Data extracted from a collection
==========
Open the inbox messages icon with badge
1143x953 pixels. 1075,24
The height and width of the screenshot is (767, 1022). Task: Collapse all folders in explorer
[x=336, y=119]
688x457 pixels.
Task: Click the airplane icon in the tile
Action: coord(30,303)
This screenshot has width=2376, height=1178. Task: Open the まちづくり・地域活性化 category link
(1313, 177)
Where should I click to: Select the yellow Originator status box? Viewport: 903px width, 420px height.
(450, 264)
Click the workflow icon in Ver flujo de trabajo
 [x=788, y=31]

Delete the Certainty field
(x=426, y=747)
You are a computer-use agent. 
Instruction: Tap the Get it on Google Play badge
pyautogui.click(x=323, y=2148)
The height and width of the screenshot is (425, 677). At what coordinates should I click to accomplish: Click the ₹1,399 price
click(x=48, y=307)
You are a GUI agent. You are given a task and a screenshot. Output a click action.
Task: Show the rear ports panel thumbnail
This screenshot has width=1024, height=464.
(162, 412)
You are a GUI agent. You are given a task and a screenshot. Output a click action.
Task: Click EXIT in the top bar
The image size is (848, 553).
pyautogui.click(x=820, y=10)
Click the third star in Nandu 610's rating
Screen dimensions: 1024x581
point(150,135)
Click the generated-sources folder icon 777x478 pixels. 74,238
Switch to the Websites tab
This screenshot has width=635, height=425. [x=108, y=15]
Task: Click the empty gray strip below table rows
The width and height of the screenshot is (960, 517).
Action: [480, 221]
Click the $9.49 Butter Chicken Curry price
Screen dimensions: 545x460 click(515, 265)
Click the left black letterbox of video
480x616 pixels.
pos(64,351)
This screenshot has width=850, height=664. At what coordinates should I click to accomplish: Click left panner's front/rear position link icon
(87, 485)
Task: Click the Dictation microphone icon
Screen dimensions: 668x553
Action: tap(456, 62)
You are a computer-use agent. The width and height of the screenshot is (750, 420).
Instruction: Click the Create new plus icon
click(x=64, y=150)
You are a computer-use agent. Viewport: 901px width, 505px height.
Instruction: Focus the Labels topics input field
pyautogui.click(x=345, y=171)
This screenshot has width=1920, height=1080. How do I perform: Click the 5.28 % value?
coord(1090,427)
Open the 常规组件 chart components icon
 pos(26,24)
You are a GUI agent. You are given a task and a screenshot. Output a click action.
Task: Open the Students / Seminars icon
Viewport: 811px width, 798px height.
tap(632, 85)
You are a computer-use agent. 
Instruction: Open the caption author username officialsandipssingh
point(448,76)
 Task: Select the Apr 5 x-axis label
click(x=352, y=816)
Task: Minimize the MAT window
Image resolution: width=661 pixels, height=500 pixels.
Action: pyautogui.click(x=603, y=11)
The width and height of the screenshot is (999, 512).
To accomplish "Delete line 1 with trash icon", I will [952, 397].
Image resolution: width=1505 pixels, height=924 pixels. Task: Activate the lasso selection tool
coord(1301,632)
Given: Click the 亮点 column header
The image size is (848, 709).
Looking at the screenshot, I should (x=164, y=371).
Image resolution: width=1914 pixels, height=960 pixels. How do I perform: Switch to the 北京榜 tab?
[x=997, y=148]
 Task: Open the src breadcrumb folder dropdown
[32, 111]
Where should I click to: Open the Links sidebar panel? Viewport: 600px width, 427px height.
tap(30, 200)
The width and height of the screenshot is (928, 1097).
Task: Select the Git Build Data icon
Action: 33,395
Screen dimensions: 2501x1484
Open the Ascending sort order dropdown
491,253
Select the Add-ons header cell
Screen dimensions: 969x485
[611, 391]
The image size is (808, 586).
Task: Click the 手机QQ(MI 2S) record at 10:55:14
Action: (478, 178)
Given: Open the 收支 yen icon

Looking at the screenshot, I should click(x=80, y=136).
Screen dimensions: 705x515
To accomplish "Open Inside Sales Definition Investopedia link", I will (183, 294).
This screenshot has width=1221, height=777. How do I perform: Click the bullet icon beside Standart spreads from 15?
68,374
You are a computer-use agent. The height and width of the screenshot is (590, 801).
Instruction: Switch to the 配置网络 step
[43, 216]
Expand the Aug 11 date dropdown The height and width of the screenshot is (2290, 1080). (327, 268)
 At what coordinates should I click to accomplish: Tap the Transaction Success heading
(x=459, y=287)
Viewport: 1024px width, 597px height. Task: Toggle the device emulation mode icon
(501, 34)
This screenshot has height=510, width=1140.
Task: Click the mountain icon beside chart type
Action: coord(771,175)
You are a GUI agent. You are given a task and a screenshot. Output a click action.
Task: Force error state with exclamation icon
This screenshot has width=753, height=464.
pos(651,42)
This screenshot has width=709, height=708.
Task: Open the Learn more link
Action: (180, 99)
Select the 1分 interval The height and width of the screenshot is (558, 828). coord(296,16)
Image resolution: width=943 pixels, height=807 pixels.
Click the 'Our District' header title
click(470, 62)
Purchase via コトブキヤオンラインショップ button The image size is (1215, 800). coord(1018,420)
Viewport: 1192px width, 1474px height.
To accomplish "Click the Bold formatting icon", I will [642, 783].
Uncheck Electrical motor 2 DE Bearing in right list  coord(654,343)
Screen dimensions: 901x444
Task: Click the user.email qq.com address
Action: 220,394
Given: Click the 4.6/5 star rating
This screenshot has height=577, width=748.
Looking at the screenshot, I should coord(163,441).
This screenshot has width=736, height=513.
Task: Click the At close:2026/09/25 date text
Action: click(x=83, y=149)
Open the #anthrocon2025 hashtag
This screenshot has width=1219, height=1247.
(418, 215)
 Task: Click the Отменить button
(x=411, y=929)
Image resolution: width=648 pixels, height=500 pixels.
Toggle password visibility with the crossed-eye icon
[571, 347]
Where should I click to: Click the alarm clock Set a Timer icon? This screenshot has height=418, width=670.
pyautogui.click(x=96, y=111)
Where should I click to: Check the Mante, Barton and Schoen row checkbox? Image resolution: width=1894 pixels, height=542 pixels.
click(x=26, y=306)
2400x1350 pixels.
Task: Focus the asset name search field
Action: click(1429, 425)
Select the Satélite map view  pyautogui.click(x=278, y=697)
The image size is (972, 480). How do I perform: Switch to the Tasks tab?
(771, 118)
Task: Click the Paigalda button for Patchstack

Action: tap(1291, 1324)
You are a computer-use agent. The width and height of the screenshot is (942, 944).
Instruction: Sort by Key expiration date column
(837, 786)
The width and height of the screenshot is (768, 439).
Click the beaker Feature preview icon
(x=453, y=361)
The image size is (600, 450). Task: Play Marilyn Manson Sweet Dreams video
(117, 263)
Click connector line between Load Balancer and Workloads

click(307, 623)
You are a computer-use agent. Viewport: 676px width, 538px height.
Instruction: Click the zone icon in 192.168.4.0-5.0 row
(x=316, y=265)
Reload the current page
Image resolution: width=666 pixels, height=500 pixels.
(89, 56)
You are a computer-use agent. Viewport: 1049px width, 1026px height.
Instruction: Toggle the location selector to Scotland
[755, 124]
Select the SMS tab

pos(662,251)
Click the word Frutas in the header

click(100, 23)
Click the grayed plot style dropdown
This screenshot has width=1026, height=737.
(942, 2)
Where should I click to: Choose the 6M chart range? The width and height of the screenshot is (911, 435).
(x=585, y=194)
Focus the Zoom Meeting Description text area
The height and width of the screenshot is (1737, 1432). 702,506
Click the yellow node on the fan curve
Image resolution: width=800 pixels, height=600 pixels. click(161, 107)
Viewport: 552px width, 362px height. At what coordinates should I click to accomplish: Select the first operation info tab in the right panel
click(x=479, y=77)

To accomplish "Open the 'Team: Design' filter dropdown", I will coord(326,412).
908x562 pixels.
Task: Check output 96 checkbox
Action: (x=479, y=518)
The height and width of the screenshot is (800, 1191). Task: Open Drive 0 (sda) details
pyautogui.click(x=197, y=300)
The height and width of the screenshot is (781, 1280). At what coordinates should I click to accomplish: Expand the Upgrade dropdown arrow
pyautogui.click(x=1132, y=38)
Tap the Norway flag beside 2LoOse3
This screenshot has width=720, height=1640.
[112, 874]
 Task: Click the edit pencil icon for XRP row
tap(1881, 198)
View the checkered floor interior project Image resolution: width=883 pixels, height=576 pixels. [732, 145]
==========
From the first line of the data above through the line containing "Click the third star in Nandu 610's rating", repeat each line exactly, and add nothing.

Open the inbox messages icon with badge
1143x953 pixels. 1075,24
The height and width of the screenshot is (767, 1022). Task: Collapse all folders in explorer
[x=336, y=119]
688x457 pixels.
Task: Click the airplane icon in the tile
Action: coord(30,303)
This screenshot has width=2376, height=1178. Task: Open the まちづくり・地域活性化 category link
(1313, 177)
Where should I click to: Select the yellow Originator status box? Viewport: 903px width, 420px height.
(450, 264)
Click the workflow icon in Ver flujo de trabajo
 [x=788, y=31]

Delete the Certainty field
(x=426, y=747)
You are a computer-use agent. 
Instruction: Tap the Get it on Google Play badge
pyautogui.click(x=323, y=2148)
The height and width of the screenshot is (425, 677). At what coordinates should I click to accomplish: Click the ₹1,399 price
click(x=48, y=307)
You are a GUI agent. You are given a task and a screenshot. Output a click action.
Task: Show the rear ports panel thumbnail
This screenshot has width=1024, height=464.
(162, 412)
You are a GUI agent. You are given a task and a screenshot. Output a click action.
Task: Click EXIT in the top bar
The image size is (848, 553).
pyautogui.click(x=820, y=10)
Click the third star in Nandu 610's rating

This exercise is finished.